Isochlorogenic acid A ameliorates atopic dermatitis by modulating JAK/STAT3, NF-κB, and MAPK pathways in a DNFB/PM-induced mouse model.

Abstract

Atopic dermatitis (AD) is a chronic inflammatory skin disorder characterized by intense itching, eczematous lesions, and impaired skin barrier function. AD causes severe itching and inflammation, which significantly reduces the patient's quality of life. Various treatments are being developed to treat AD, but their use is limited due to some side effects. This study investigates the therapeutic potential of isochlorogenic acid A (ICA), a polyphenolic compound with anti-inflammatory and antioxidant properties, in a murine model of DNFB/PM-induced AD. ICA significantly reduced dermatitis scores, skin swelling, and scratching behavior, indicating alleviation of inflammation and pruritus.
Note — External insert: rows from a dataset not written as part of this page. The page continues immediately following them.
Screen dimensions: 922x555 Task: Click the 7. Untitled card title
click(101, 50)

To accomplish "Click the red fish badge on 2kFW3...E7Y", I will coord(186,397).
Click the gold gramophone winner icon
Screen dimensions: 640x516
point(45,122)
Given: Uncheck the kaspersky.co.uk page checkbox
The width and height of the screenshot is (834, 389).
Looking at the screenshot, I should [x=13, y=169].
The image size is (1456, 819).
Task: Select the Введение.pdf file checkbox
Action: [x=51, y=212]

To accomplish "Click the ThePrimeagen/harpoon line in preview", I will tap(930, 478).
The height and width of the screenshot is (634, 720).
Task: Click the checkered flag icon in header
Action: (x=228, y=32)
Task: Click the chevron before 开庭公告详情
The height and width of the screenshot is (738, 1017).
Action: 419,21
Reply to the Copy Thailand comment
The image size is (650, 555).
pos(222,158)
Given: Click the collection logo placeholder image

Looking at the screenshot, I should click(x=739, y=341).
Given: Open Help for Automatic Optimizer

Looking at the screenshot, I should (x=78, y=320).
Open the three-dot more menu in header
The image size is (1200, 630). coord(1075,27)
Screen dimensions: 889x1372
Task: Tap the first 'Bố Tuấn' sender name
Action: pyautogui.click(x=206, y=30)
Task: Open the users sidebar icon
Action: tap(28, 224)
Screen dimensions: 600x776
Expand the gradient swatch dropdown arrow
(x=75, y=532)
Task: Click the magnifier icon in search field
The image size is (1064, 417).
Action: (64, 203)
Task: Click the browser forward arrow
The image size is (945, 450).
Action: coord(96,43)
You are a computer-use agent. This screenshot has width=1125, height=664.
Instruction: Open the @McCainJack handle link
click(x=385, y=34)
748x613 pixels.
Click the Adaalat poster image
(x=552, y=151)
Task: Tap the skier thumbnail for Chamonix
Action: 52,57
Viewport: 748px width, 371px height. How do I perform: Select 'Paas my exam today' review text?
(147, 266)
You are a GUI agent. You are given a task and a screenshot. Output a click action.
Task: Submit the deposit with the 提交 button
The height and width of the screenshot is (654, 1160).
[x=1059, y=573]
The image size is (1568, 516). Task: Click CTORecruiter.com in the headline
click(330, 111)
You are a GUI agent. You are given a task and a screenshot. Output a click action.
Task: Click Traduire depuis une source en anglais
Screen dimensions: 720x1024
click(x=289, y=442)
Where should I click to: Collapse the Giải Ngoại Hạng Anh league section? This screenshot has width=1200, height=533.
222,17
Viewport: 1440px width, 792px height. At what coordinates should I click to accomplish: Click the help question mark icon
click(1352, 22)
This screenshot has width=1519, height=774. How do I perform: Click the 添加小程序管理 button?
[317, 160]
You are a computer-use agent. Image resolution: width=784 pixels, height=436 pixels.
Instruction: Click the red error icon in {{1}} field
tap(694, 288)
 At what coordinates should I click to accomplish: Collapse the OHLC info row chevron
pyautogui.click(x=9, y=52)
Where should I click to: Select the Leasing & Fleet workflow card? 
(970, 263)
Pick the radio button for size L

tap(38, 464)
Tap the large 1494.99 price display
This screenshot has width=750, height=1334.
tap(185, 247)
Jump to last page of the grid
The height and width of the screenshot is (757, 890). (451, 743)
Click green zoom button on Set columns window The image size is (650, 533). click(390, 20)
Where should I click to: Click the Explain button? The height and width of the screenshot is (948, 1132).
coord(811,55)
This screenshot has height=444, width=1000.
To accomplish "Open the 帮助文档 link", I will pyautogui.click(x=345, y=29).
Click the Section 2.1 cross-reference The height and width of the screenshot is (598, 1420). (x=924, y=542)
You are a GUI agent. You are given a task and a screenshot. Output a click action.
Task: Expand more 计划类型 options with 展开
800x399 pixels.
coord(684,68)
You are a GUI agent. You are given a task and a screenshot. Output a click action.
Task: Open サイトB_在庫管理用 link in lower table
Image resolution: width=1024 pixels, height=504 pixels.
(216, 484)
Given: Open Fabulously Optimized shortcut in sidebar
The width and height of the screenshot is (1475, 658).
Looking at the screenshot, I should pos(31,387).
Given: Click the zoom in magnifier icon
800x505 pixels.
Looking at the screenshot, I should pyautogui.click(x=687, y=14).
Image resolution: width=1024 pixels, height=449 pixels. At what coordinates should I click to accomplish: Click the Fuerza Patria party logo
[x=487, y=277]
Histological analysis revealed that ICA decreased epidermal hyperplasia and mast cell infiltration, while immunohistochemical staining showed increased expression of filaggrin and involucrin, key proteins for skin barrier integrity. ICA also reduced levels of pro-inflammatory cytokines IL-4 and IL-31 and attenuated oxidative stress by enhancing antioxidant enzyme activity. Mechanistically, ICA inhibited the JAK/STAT3, NF-κB, and MAPK signaling pathways, which are central to AD pathogenesis. These findings demonstrate that ICA ameliorates AD by modulating inflammatory and oxidative stress pathways, restoring skin barrier function, and suppressing cytokine production. ICA represents a promising natural therapeutic agent for AD, with potential applications in clinical settings.